▶ **Document excerpt**:
################

Bulletin of the American Meteorological Society: Abstract of Early Release Paper
Online — Better defining (or altogether avoiding) the term ‘pre-industrial’ would aid interpretation of internationally agreed global temperature limits and estimation of the required constraints to avoid reaching those limits.
The United Nations Framework Convention on Climate Change (UNFCCC) process agreed in Paris to limit global surface temperature rise to ‘well below 2 °C above pre-industrial levels’. But what period is ‘pre-industrial’?
Some-what remarkably, this is not defined within the UNFCCC’s many agreements and protocols. Nor is it defined in the IPCC’s Fifth Assessment Report (AR5) in the evaluation of when particular temperature levels might be reached because no robust definition of the period exists.
Here we discuss the important factors to consider when defining a pre-industrial period, based on estimates of historical radiative forcings and the availability of climate observations. There is no perfect period, but we suggest that 1720-1800 is the most suitable choice when discussing global temperature limits.
We then estimate the change in global average temperature since pre-industrial using a range of approaches based on observations, radiative forcings, global climate model simulations and proxy evidence.
Our assessment is that this pre-industrial period was likely 0.55–0.80 °C cooler than 1986-2005 and that 2015 was likely the first year in which global average temperature was more than 1 °C above pre-industrial levels.

################

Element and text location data
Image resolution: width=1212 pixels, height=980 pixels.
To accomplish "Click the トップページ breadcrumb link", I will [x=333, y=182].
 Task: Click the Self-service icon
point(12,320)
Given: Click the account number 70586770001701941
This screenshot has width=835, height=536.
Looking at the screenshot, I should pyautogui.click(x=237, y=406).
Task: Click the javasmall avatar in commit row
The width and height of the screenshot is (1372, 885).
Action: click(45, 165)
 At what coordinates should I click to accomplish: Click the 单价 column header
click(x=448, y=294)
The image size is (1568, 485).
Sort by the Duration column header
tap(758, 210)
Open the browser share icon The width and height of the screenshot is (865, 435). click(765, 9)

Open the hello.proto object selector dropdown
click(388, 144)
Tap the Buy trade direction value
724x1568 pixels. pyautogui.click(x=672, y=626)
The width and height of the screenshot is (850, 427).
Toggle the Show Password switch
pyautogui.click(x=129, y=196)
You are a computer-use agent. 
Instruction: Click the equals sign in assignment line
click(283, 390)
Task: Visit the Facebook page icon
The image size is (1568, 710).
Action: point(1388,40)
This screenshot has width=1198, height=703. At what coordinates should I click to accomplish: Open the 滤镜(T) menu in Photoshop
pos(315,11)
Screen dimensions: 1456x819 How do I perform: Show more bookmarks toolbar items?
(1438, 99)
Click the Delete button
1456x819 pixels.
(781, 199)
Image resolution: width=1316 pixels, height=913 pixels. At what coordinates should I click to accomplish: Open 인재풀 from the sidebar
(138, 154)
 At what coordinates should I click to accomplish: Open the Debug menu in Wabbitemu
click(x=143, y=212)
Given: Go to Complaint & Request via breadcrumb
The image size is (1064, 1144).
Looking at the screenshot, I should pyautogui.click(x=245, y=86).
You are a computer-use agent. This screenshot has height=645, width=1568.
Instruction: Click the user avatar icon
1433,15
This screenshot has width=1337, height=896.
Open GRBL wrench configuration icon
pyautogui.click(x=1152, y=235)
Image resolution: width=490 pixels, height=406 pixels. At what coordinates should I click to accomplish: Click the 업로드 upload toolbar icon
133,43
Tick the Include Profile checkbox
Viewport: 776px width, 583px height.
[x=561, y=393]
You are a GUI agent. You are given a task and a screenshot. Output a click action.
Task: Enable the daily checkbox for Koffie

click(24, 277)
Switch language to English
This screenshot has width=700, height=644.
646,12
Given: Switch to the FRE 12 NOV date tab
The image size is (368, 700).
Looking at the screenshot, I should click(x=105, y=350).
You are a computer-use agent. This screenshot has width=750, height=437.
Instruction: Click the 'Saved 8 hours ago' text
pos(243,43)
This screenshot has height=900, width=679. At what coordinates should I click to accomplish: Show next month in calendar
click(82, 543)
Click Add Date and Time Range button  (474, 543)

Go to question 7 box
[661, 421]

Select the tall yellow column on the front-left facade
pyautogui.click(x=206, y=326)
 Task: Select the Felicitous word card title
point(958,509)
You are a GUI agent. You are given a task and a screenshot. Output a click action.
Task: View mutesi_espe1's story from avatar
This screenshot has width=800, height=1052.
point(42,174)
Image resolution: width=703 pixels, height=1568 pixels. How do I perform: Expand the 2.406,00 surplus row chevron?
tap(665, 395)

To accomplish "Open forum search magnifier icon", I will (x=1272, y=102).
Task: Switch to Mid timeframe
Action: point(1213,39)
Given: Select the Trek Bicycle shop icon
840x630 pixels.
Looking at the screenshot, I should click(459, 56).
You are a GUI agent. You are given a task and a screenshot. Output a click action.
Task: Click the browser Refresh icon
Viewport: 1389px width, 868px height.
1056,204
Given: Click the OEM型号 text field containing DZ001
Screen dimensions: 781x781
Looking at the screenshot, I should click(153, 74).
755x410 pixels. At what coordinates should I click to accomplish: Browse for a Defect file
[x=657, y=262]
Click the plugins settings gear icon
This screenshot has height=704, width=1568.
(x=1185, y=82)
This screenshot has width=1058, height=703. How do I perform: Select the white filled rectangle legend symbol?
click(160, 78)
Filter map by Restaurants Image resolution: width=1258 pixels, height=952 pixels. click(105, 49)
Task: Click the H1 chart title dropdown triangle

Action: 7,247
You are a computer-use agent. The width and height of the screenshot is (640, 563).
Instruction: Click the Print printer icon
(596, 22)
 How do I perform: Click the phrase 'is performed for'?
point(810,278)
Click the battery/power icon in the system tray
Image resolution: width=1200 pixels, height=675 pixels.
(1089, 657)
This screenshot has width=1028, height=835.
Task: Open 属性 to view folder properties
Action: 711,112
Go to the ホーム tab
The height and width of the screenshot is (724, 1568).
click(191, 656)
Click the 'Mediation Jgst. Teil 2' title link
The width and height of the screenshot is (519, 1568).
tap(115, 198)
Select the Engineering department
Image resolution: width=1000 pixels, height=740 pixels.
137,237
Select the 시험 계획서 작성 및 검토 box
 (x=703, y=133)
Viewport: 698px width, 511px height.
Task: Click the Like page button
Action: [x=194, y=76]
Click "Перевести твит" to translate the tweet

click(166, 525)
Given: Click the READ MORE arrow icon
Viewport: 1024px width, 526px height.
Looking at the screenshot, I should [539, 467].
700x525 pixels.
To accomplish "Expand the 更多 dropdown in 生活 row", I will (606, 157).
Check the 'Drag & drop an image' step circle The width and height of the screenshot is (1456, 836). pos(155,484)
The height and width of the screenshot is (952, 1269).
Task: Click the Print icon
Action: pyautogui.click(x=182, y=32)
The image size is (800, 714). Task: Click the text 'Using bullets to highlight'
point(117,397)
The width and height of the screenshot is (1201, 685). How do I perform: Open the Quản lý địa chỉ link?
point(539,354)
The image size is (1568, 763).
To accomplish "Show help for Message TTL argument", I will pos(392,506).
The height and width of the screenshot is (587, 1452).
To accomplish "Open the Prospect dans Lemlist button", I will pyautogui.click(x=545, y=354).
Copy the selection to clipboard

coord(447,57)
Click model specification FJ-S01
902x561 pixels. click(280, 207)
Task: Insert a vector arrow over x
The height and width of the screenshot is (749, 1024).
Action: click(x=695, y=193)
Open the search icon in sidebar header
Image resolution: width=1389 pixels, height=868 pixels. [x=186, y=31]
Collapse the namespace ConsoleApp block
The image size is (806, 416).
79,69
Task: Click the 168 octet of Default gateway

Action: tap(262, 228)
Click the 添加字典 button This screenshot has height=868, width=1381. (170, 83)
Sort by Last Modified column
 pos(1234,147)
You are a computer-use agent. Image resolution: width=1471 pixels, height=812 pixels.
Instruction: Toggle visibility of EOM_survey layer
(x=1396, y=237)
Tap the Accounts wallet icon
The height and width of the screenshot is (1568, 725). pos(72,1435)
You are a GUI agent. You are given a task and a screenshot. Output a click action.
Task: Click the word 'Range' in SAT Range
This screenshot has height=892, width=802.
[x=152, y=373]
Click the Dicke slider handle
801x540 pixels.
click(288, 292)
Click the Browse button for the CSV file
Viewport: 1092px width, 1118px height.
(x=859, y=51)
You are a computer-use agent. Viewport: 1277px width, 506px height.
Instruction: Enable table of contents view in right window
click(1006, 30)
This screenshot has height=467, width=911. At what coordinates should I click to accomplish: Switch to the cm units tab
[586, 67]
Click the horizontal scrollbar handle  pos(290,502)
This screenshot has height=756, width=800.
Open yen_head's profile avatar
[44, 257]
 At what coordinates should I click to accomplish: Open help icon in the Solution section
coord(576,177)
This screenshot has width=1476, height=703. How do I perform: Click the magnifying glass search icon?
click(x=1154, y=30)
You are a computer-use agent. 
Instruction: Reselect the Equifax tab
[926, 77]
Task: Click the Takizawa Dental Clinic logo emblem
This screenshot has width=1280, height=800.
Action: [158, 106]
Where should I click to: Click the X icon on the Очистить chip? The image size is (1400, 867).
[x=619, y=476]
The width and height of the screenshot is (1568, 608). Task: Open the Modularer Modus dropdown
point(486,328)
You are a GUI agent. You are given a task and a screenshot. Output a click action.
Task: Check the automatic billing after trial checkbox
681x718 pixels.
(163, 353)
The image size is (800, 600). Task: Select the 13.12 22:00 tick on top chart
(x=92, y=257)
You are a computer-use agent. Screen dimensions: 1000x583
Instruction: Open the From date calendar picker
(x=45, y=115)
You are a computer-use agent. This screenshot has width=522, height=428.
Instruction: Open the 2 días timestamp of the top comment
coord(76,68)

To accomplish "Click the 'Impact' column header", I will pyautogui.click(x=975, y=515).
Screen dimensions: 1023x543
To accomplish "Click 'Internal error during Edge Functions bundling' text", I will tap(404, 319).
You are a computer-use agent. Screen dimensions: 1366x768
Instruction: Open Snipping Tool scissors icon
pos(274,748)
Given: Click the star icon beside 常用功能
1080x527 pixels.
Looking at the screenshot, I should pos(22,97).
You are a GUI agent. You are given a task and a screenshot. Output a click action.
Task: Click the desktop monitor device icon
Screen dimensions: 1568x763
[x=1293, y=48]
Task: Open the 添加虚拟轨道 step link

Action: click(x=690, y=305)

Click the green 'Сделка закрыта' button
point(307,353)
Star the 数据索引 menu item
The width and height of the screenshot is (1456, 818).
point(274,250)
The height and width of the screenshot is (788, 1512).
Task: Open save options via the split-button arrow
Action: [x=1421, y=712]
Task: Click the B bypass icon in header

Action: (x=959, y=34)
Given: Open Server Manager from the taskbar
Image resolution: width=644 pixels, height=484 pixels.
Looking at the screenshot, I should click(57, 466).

################

▶ **Set exercise**: In the abstract on defining "pre-industrial," do these statements agree with the text? (a) The UNFCCC's agreements define the pre-industrial period. (b) The authors propose 1720-1800 as the most suitable pre-industrial period for discussing global temperature limits. (c) The authors judge that 2015 was likely the first year global average temperature exceeded pre-industrial levels by more than 1.5 °C. Answer yes or no for each, quoting the deciding words.

▶ **The result**:
(a) No: "this is not defined within the UNFCCC’s many agreements and protocols"
(b) Yes: "we suggest that 1720-1800 is the most suitable choice when discussing global temperature limits"
(c) No: "2015 was likely the first year in which global average temperature was more than 1 °C above pre-industrial levels"